Moreover, in the meta-analysis consisting twelve studies in the whole world showed that fish were 4.2 times richer inside the reserves than to non-reserve regions (Levins 13). They report also showed that the result was mainly because of increased organisms or else focused by the fisheries and realized a substantial heterogeneity within the species.

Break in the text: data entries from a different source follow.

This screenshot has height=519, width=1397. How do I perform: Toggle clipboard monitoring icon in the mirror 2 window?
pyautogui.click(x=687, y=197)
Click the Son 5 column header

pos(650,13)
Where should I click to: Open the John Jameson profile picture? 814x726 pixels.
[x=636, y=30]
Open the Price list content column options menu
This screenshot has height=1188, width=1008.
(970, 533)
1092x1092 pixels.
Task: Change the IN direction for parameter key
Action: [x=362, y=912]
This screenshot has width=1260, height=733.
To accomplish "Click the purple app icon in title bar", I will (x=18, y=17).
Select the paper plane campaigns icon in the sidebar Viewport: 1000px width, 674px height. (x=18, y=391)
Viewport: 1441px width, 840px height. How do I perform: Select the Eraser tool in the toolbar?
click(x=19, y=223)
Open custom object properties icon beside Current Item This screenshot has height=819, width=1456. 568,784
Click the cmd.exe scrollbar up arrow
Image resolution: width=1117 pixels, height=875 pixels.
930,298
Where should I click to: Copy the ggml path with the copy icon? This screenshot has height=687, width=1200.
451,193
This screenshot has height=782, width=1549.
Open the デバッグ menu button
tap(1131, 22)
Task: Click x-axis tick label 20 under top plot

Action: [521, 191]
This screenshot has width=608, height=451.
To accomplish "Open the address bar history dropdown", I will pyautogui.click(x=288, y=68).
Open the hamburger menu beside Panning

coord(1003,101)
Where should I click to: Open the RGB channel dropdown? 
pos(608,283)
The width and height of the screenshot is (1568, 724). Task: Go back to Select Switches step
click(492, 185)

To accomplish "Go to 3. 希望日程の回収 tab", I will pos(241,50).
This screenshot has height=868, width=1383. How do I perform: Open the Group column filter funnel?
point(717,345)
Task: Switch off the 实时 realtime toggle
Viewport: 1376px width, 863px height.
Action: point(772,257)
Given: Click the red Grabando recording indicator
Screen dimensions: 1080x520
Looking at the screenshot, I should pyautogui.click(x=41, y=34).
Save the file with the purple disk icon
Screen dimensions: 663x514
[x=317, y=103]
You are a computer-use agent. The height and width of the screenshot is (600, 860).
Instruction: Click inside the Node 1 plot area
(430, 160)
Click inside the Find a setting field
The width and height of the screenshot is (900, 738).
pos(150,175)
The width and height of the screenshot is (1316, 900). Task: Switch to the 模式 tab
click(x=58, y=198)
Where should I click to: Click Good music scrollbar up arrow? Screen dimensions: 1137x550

The social, environmental, and economic importance of reefs is duly acknowledged and hard to deny. Sadly they face critical threats mainly because of human activities. Their tremendous decline shows the urgent desire for further protection and more attention. Studies have revealed that sea reserves having enforcement policies and proper management contain positive results on coral reefs health and fish populations. Also, they’re shown that participation of the locals is an essential factor for protection strategies and growth of marine reserves. In our hands, we have the elements and tools for implementing adequate protection, which is dependent on everyone to place needed effort as well as commitment.
Levins, Nicole. “Coral Reefs: Nature’s Medicine Cabinet.”The Nature Conservancy. The Natural Conservancy, 18 Feb 2011. Web. 01 Apr 2012.
MacPherson, Rick. “Coral Reefs Need You.”Ocean Portal.National Museum of Natural History,13 Oct2010.Web. 25 Mar 2012.
Talbot F., and Wilkinson, C., 2001, Coral Reefs, Mangroves and Seagrasses: A Sourcebook for Managers. 29 Mar 2012. Print.